_AIM OF THE EXERCISE_. Take every line from the material that has the word "Toggle" in it.

_EXERCISE INPUT_.
--
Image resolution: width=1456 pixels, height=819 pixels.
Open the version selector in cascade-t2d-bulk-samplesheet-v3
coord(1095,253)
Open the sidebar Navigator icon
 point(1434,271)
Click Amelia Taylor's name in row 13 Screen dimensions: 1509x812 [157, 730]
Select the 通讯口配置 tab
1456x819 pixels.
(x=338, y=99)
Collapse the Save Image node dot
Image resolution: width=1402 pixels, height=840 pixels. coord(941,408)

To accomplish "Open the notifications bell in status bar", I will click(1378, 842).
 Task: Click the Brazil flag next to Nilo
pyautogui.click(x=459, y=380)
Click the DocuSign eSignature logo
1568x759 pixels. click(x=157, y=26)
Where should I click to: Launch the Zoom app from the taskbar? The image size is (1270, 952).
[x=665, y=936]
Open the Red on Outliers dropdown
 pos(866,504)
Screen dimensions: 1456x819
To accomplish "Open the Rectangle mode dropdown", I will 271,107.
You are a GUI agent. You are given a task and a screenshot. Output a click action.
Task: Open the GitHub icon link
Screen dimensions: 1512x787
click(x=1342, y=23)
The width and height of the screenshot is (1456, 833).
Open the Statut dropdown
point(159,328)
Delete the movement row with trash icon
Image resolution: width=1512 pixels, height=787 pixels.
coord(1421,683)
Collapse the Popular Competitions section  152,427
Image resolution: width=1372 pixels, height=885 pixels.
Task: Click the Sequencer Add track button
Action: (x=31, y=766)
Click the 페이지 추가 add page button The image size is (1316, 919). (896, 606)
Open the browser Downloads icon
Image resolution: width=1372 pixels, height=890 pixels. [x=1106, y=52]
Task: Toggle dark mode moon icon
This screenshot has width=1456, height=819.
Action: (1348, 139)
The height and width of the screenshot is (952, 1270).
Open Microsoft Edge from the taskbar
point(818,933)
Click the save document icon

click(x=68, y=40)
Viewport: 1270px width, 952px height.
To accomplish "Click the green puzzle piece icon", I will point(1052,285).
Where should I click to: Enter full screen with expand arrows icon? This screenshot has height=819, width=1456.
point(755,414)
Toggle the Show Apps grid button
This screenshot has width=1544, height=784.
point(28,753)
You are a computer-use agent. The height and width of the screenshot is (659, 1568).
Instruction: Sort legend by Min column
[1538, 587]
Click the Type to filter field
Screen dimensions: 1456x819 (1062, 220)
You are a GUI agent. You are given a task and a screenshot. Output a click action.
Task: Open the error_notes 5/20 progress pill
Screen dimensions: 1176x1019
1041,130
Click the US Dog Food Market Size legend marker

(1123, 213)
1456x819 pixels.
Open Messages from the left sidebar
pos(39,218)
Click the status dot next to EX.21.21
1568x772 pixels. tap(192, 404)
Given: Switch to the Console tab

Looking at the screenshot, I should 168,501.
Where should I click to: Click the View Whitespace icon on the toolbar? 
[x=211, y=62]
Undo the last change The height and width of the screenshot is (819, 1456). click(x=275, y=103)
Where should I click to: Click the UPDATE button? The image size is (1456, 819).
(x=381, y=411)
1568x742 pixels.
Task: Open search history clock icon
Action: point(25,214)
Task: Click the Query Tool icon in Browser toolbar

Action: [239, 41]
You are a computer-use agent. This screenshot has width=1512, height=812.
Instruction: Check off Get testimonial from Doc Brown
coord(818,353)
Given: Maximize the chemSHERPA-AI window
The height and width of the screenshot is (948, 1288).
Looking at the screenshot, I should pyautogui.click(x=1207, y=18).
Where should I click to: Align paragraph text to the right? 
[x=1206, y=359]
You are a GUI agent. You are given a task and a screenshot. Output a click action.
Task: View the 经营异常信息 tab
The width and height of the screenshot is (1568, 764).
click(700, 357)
--
_TASK OUTPUT_.
Task: Toggle dark mode moon icon
Toggle the Show Apps grid button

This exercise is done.